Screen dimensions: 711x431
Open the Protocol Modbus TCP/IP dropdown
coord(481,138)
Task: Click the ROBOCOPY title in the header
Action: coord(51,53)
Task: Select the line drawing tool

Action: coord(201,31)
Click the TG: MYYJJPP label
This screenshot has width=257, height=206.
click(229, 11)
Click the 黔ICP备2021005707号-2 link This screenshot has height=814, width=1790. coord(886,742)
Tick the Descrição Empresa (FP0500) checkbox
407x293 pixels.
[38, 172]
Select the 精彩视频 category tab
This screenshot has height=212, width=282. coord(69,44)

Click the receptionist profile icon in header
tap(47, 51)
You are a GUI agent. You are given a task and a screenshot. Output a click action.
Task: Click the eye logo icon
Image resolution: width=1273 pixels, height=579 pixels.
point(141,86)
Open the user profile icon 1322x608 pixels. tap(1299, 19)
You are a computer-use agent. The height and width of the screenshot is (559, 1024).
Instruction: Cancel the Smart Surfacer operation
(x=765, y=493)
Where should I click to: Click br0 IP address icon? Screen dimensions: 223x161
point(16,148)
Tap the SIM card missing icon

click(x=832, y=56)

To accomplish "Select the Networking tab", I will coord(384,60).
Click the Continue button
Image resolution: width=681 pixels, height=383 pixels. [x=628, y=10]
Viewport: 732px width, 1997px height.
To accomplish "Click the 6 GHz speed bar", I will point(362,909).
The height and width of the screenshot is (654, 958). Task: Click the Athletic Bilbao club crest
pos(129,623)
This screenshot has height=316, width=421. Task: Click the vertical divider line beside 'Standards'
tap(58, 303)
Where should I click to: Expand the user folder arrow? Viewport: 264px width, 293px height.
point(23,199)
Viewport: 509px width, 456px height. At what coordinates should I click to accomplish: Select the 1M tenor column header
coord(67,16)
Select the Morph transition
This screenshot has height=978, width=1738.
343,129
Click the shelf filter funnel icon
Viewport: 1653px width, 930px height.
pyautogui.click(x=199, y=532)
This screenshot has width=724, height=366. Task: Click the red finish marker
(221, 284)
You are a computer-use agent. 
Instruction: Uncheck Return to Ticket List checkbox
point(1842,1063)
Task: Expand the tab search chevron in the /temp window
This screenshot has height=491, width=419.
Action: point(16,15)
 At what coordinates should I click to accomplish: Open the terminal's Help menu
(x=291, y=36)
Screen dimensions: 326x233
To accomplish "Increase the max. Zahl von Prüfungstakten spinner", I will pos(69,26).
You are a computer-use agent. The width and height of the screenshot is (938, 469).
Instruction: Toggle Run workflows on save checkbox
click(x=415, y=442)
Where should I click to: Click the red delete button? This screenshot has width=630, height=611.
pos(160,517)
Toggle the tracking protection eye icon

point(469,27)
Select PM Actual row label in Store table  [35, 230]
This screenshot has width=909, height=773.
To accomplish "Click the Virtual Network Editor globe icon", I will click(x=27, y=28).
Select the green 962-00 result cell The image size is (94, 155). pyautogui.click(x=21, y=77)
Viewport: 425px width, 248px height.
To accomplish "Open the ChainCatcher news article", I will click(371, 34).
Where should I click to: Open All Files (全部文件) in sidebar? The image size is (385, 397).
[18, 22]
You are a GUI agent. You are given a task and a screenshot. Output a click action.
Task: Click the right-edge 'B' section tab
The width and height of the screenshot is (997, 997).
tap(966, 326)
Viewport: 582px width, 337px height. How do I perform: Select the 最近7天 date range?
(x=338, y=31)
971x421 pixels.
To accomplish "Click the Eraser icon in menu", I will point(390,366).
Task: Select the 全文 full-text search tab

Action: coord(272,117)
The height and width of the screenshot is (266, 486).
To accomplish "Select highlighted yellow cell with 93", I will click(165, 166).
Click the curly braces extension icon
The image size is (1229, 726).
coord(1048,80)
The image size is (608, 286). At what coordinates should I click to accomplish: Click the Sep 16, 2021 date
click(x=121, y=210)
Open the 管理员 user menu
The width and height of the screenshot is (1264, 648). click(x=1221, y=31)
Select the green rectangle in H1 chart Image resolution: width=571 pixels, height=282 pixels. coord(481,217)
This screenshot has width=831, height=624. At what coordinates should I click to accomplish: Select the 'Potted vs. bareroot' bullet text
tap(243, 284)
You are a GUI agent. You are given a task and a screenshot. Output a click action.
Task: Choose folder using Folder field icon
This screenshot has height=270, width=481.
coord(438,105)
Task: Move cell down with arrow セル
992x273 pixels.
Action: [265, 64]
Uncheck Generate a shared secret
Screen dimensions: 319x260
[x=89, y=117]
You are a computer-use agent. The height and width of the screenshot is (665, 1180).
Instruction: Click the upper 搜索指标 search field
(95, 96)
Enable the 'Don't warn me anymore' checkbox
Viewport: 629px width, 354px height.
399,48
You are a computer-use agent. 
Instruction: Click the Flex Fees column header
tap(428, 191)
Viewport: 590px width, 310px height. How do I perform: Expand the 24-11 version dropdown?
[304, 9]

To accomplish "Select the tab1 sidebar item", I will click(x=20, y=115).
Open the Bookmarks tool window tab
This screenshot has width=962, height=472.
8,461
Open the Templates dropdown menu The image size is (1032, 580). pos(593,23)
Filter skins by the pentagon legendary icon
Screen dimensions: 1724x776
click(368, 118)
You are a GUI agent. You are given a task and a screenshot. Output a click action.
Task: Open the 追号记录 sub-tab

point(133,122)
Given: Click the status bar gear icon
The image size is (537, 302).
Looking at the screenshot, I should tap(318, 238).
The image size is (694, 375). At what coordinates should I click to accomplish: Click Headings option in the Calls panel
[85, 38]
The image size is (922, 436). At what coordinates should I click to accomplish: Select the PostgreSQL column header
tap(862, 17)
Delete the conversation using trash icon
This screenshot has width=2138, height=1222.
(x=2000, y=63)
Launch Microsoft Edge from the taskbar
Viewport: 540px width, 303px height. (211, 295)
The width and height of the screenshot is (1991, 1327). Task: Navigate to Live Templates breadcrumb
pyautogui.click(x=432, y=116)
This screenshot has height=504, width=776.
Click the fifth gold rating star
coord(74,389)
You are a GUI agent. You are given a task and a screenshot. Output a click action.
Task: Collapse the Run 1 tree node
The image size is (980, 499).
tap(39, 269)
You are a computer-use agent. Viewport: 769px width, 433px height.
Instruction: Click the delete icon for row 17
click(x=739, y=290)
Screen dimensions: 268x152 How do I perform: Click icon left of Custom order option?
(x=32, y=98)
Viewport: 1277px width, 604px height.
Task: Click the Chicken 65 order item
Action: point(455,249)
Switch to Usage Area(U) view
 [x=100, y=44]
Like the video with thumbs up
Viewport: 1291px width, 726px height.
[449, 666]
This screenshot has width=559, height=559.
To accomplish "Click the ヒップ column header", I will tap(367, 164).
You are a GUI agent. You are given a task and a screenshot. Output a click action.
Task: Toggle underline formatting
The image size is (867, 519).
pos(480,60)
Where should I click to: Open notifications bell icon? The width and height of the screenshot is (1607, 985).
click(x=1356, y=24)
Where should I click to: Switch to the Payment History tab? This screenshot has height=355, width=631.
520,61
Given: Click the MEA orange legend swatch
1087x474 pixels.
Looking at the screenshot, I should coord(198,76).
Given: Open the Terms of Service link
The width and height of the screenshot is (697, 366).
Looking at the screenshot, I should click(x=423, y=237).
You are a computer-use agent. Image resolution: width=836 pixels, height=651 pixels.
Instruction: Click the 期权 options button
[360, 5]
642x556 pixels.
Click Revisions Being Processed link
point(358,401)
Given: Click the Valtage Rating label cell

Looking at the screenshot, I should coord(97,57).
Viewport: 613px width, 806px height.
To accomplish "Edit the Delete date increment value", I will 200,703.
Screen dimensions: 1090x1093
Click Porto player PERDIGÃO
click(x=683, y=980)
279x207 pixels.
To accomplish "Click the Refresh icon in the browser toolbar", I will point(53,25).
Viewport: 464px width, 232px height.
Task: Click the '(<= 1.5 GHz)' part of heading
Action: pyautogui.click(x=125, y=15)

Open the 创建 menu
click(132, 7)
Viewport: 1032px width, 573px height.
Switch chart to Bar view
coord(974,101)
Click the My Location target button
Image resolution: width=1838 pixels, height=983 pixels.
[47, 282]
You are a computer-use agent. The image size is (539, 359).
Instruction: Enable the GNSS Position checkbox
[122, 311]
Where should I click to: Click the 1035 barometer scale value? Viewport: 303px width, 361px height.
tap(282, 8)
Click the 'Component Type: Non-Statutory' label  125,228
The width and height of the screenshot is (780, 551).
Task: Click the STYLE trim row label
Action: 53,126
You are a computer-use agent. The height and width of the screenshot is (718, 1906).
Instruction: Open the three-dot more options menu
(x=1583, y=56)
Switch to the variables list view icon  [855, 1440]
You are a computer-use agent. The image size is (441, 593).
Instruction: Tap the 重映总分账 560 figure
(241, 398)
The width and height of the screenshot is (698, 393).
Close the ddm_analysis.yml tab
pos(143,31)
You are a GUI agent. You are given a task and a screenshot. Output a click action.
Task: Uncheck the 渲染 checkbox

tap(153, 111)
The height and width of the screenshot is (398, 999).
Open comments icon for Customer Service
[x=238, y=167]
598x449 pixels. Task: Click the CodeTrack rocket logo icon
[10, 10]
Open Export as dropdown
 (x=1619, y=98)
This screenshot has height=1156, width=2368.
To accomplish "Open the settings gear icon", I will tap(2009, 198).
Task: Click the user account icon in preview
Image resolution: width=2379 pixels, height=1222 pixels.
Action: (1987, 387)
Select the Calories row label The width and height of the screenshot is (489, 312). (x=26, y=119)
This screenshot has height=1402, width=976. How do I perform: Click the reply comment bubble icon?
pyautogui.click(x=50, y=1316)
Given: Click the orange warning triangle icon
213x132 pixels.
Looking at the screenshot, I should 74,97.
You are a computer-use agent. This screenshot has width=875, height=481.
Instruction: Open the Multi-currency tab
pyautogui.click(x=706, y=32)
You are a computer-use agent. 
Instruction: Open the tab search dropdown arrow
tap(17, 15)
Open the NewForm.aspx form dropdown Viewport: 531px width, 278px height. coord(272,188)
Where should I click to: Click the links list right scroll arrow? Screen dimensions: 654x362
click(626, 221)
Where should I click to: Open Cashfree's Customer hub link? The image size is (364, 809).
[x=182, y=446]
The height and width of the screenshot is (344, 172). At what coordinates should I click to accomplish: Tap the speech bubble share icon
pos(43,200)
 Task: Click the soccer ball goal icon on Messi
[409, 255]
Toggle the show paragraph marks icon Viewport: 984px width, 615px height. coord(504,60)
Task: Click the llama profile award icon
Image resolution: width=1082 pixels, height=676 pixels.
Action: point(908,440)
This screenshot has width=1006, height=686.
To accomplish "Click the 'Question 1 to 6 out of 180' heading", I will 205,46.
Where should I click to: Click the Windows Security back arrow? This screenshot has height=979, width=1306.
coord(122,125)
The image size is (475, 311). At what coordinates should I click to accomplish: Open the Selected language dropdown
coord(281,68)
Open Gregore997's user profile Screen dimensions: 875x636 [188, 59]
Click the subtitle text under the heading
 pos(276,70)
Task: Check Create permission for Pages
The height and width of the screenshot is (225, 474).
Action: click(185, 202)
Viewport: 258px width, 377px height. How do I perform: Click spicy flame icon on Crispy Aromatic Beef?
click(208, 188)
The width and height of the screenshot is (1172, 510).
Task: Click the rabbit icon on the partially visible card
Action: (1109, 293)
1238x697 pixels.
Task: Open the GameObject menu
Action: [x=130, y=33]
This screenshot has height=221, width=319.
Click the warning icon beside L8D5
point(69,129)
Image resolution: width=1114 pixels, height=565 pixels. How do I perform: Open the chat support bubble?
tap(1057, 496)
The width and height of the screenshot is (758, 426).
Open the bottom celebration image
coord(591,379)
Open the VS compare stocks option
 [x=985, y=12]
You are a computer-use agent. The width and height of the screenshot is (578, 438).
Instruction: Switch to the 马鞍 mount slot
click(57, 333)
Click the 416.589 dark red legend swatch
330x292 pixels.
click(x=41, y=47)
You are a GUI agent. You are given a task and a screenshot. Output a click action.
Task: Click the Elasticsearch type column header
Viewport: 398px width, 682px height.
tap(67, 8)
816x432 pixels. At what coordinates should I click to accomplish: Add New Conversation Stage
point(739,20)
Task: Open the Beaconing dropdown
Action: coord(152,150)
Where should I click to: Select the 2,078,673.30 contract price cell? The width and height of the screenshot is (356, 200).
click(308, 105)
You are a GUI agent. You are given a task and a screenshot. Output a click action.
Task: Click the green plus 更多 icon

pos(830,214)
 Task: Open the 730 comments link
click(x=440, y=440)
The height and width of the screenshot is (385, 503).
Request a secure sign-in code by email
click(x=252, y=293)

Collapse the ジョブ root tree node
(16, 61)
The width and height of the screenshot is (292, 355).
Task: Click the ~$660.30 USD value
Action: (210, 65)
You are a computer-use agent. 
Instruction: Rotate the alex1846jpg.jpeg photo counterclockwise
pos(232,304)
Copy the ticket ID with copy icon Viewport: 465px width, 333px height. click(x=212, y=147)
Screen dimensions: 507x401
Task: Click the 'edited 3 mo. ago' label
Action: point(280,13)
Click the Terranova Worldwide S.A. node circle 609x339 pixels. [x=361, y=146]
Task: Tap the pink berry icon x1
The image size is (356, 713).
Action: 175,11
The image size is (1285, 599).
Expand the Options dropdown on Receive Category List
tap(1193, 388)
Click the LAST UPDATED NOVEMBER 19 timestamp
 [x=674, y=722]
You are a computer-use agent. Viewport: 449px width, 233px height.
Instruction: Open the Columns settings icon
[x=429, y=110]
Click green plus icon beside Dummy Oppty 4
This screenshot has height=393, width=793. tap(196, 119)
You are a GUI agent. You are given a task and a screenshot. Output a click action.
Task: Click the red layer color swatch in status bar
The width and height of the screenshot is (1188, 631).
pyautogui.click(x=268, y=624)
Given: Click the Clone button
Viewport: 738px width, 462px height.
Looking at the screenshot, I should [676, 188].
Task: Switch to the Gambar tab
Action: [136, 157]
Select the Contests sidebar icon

# # # # #

Reproduce everything from the start of the entries down to the line containing "click(229, 11)", substituting "menu" for "dropdown" and leaving all else unchanged.

Screen dimensions: 711x431
Open the Protocol Modbus TCP/IP menu
coord(481,138)
Task: Click the ROBOCOPY title in the header
Action: coord(51,53)
Task: Select the line drawing tool

Action: coord(201,31)
Click the TG: MYYJJPP label
This screenshot has width=257, height=206.
click(229, 11)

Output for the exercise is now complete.